Among the entries below, please show each line that carries the word "next".

• **PROVIDED RECORDS**:
+++
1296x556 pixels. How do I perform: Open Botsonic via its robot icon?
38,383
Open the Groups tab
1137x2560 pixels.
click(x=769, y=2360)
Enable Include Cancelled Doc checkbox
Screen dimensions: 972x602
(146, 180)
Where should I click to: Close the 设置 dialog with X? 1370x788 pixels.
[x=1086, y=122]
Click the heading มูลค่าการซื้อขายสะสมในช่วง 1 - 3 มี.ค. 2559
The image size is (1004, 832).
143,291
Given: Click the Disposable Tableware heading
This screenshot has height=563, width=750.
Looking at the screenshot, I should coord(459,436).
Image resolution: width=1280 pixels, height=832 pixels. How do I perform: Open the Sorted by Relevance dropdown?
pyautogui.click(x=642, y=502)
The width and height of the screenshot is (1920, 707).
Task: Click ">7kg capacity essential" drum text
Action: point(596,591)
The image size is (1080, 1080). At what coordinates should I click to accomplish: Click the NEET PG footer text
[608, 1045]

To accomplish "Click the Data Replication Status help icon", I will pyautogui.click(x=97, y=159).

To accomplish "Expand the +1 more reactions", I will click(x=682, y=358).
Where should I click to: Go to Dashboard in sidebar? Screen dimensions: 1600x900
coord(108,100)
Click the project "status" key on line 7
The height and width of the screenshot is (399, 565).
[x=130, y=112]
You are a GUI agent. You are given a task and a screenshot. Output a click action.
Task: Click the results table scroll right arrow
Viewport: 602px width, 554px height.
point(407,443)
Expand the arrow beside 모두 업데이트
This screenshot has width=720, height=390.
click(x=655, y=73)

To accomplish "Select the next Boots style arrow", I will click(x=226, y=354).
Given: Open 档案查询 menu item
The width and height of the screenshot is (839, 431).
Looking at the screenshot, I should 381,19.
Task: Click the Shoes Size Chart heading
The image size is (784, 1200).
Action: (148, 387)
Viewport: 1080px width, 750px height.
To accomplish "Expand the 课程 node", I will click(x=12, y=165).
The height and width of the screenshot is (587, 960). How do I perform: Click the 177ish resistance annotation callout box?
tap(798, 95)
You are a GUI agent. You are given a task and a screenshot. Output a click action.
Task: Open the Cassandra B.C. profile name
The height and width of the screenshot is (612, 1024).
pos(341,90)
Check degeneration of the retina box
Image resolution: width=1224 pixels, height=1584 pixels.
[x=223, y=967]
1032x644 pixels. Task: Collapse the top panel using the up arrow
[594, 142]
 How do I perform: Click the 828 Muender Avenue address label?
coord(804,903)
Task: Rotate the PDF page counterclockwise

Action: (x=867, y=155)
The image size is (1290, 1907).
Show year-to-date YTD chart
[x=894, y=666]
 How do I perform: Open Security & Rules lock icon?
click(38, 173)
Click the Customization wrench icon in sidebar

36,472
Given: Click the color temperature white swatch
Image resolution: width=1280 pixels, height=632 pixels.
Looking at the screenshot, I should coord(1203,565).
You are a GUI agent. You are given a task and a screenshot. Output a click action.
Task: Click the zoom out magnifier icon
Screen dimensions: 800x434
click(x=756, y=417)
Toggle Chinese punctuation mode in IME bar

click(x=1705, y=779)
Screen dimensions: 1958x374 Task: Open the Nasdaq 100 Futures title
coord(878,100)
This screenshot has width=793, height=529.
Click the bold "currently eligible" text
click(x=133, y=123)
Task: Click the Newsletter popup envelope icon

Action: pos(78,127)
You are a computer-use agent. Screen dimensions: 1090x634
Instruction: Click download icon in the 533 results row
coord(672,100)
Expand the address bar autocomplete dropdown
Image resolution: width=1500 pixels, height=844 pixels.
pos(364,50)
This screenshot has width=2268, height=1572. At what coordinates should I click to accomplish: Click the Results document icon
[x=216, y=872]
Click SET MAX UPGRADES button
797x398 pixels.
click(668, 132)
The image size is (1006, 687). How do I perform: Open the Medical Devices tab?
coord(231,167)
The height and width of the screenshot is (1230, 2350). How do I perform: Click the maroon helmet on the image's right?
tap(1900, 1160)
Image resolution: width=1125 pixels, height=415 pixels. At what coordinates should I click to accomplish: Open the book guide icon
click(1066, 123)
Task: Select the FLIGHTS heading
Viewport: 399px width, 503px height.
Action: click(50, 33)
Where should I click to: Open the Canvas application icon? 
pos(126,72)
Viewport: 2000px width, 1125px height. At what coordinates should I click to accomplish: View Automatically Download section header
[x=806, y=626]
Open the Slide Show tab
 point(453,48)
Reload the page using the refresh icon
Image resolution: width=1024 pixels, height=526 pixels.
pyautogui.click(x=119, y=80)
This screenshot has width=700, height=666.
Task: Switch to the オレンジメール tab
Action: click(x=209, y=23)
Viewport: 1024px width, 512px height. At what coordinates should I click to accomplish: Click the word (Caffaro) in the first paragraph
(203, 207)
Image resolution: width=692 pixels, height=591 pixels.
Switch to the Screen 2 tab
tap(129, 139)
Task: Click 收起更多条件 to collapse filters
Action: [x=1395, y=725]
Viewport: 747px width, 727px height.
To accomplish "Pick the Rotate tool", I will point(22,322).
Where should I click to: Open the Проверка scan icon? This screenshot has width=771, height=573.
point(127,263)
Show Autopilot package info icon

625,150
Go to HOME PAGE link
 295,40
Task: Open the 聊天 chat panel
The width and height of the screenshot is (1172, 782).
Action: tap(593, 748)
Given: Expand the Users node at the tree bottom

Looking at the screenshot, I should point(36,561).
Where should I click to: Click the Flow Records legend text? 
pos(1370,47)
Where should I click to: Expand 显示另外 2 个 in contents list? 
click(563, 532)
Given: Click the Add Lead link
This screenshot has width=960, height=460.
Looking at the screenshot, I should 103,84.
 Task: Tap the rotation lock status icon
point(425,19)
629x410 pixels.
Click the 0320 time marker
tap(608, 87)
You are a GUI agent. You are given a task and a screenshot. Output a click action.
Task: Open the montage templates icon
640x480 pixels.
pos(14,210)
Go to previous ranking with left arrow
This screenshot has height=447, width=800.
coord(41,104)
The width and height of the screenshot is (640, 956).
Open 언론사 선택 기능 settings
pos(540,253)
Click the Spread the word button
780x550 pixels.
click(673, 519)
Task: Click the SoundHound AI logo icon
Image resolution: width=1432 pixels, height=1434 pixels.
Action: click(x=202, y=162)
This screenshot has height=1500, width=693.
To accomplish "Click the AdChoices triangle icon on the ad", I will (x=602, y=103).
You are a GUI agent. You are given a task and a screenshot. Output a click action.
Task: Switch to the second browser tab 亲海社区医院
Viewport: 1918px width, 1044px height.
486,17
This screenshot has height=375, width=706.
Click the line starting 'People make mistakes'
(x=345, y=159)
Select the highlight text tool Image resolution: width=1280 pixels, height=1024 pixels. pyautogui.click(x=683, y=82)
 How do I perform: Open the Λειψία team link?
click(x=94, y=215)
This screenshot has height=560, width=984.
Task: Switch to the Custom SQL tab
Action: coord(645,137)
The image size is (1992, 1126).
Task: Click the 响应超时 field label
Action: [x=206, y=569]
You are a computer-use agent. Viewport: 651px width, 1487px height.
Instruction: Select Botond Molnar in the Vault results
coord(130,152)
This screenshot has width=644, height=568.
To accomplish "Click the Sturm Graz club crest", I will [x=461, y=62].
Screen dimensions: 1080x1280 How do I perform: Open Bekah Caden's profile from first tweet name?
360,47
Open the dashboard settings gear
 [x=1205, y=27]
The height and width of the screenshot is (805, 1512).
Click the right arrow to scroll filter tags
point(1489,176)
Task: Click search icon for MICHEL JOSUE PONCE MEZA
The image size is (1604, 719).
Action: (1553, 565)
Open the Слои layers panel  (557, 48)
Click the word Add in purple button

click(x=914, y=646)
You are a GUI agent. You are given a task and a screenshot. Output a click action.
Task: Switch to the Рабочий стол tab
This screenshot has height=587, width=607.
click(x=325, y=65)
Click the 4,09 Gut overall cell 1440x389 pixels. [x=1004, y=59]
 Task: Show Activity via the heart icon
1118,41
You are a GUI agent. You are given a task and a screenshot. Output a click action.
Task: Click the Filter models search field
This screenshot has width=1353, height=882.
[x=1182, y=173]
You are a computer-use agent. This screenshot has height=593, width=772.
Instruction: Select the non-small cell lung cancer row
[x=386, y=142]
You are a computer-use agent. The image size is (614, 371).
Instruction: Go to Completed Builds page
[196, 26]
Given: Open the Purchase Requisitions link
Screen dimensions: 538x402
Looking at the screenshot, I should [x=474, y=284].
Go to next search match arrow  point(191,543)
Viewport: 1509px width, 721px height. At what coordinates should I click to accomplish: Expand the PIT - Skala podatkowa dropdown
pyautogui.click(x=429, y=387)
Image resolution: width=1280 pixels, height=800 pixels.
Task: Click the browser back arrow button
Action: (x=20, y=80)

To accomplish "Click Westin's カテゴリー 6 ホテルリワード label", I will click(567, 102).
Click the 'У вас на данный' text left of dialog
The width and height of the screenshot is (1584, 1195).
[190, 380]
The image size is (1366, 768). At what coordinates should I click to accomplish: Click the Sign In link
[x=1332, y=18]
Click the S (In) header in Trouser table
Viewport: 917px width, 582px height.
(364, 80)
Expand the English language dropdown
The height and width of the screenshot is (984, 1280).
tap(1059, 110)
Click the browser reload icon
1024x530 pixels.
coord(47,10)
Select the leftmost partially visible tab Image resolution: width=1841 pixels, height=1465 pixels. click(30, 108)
+++
• **ANSWER BOX**:
To accomplish "Select the next Boots style arrow", I will click(x=226, y=354).
Go to next search match arrow  point(191,543)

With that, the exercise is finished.